▶ [PROBLEM REQUIREMENTS] Do any lines in the data below contain "report"? If so, copy every one of them.
#### DATA FOR ANALYSIS
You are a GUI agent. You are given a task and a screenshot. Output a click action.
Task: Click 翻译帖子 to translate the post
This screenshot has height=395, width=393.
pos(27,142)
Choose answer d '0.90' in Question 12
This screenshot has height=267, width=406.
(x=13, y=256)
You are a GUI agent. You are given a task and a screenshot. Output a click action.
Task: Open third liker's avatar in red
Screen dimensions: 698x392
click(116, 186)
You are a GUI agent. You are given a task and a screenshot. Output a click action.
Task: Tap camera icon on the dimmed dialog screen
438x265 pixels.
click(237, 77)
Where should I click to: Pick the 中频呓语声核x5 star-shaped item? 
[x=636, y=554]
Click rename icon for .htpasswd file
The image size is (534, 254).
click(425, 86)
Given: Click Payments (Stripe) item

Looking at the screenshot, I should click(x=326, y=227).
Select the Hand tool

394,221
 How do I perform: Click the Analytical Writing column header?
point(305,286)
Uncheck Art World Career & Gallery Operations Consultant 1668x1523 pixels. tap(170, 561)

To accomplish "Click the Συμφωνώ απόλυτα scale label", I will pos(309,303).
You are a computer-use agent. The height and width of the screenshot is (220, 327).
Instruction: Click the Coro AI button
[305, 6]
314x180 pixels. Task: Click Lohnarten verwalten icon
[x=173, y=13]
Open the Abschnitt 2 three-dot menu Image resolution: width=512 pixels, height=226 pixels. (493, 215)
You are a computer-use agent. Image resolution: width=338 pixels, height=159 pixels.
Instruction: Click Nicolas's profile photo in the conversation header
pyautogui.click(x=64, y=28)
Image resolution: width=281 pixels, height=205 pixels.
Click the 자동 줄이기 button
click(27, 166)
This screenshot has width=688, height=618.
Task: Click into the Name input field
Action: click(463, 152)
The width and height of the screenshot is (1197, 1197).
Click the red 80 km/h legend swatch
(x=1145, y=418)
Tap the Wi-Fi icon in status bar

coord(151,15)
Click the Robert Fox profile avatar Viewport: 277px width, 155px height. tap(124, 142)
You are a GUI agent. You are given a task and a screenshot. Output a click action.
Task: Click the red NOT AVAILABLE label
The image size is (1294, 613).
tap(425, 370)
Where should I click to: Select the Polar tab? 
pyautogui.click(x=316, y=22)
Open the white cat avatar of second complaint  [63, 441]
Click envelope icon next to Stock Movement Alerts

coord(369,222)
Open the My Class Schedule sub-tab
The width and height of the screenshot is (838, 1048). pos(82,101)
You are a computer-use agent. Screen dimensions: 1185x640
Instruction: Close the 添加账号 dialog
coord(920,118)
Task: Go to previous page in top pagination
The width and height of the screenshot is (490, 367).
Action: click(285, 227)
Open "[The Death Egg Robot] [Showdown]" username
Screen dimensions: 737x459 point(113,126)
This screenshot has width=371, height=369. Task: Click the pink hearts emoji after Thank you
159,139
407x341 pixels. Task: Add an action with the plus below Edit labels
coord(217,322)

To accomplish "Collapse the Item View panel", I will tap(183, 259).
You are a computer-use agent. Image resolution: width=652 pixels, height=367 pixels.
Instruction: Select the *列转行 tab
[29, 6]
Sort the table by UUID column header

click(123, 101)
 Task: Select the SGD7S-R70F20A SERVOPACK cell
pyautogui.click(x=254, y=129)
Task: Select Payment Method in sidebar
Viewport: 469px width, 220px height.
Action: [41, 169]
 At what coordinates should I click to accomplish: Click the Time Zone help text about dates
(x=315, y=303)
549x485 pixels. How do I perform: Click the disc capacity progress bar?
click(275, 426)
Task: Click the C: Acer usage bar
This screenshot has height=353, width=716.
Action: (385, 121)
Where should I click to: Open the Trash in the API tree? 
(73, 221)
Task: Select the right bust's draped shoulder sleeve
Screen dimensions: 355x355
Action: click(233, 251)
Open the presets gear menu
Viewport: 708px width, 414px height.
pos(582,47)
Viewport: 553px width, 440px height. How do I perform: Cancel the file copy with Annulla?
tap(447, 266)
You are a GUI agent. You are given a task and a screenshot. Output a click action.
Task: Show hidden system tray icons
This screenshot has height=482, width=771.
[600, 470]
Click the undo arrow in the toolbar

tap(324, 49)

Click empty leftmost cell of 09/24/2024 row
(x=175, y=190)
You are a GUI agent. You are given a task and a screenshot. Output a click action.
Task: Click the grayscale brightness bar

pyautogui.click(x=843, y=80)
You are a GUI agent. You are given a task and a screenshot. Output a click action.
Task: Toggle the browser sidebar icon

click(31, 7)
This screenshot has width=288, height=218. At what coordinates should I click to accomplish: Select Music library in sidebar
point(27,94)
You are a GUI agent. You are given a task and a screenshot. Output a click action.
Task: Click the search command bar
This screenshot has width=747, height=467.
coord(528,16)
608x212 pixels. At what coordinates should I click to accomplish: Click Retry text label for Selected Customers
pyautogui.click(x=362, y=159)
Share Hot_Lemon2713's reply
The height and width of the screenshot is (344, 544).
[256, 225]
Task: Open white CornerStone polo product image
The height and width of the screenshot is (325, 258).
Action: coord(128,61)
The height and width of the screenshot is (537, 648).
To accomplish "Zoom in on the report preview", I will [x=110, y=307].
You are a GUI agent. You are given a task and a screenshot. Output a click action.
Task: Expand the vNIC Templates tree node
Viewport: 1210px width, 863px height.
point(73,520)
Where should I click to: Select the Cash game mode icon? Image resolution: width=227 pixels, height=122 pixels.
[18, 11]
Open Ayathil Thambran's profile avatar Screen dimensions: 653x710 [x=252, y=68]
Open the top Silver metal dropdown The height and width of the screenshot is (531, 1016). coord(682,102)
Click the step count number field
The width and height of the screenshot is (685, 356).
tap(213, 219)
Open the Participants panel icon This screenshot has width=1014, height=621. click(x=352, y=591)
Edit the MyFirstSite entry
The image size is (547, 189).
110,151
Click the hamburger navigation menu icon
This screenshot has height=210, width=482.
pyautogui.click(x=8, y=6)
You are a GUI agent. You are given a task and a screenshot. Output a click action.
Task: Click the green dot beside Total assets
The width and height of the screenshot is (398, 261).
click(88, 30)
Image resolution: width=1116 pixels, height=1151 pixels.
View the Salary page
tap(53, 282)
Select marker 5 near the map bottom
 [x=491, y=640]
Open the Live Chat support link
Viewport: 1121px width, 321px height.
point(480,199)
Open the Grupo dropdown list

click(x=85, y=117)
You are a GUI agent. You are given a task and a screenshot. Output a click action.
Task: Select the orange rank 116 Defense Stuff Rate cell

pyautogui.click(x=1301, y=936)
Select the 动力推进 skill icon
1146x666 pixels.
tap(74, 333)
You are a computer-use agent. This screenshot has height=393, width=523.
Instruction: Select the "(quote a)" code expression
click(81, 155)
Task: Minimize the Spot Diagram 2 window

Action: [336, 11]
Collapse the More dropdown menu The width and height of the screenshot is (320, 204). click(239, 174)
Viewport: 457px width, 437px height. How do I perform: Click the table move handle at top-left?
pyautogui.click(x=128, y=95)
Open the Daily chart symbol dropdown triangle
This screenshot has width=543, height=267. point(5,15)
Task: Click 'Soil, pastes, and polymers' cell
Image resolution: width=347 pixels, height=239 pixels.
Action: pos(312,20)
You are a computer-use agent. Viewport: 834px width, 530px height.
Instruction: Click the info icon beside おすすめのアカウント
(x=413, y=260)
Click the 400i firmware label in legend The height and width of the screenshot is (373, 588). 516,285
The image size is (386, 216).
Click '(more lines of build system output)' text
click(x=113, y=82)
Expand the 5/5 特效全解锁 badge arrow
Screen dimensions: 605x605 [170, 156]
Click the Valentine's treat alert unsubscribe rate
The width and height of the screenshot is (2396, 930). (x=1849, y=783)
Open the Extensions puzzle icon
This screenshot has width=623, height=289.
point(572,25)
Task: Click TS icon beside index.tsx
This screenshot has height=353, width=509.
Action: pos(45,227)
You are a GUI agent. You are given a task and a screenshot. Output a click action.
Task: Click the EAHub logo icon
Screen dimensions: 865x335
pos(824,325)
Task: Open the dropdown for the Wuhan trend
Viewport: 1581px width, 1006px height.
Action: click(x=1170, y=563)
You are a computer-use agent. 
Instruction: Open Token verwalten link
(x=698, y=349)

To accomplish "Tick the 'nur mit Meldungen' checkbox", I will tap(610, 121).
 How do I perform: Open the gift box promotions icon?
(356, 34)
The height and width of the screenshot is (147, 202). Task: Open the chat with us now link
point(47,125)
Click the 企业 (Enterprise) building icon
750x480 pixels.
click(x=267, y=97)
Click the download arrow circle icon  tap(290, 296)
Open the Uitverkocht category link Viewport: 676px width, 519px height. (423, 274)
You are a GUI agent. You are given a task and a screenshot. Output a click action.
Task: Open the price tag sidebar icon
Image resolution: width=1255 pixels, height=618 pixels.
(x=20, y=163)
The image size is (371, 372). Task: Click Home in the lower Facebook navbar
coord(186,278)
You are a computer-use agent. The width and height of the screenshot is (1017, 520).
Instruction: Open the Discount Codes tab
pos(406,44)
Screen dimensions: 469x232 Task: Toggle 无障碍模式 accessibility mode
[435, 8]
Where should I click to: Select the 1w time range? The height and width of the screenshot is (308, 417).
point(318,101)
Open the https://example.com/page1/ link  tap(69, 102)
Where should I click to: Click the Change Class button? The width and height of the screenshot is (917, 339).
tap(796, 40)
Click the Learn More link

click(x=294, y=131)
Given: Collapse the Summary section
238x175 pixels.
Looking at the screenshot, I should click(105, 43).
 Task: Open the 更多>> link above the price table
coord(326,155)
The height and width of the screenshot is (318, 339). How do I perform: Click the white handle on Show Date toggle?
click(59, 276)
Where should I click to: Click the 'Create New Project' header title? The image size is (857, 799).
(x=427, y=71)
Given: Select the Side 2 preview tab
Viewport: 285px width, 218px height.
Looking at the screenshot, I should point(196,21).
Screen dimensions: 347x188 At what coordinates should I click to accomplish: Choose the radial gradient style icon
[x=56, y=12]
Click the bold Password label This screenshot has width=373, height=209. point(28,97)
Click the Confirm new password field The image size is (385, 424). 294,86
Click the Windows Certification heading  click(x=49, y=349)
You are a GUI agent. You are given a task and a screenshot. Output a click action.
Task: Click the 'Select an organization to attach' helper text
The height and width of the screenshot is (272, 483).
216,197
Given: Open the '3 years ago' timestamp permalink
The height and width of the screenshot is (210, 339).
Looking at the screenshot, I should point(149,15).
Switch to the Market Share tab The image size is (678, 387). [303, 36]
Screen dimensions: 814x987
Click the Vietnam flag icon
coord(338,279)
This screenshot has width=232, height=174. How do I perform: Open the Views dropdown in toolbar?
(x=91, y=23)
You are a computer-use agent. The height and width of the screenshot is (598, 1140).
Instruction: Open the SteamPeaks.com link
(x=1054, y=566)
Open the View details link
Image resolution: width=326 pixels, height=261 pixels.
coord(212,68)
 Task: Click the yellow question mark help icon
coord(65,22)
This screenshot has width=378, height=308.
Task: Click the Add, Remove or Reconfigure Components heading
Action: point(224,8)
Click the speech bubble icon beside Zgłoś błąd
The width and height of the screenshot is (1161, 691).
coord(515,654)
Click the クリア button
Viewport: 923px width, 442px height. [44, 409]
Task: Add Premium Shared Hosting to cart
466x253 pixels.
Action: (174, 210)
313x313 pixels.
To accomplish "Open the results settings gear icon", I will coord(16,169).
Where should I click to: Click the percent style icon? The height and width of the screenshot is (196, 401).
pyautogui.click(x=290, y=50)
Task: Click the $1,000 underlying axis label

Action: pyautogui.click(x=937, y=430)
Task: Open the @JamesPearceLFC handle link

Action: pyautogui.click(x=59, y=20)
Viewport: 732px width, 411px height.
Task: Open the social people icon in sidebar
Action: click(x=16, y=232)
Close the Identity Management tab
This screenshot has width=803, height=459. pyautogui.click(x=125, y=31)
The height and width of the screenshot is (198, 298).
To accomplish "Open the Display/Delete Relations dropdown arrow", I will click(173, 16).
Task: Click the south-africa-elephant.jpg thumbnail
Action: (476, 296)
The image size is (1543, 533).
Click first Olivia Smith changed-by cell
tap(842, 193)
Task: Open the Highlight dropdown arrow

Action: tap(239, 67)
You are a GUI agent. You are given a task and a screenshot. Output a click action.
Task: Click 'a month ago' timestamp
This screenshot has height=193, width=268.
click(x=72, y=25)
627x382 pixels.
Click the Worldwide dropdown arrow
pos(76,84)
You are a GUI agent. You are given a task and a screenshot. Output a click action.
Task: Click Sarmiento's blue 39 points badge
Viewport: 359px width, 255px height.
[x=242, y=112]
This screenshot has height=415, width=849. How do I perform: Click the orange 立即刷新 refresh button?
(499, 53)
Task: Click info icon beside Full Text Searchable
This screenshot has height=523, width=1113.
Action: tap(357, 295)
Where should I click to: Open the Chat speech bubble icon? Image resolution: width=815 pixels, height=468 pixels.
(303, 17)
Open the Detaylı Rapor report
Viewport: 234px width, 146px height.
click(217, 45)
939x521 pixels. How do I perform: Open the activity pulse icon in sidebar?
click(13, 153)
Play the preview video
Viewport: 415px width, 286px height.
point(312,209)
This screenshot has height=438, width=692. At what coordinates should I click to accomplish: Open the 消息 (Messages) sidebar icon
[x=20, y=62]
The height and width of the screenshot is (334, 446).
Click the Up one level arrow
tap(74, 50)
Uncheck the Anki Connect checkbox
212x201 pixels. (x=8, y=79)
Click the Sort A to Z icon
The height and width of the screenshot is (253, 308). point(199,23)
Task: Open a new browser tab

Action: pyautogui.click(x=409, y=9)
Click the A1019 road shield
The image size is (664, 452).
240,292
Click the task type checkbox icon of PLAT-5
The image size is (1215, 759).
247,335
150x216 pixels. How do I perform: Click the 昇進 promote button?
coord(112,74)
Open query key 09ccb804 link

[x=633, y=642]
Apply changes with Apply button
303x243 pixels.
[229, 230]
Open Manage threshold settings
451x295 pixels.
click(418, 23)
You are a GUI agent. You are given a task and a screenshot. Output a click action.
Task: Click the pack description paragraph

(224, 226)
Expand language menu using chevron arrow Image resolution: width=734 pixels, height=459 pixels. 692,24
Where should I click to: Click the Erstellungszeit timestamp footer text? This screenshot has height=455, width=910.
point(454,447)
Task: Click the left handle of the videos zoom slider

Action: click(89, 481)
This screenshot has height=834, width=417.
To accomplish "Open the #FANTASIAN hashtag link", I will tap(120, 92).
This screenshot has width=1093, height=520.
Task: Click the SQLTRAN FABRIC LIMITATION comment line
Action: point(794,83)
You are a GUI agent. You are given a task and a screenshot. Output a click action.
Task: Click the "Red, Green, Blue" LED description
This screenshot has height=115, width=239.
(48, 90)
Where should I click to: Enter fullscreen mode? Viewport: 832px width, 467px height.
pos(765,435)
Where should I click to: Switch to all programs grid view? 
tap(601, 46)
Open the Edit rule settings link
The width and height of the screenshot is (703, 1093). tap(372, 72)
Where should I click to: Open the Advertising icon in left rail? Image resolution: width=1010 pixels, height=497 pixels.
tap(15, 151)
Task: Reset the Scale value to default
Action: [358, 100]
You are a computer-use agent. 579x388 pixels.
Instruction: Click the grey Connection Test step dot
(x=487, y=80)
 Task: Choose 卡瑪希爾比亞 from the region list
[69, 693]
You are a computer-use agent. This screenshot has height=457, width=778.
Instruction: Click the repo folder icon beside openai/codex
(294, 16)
########
▶ [FINISHED EXERCISE]
To accomplish "Zoom in on the report preview", I will [x=110, y=307].
Open the Detaylı Rapor report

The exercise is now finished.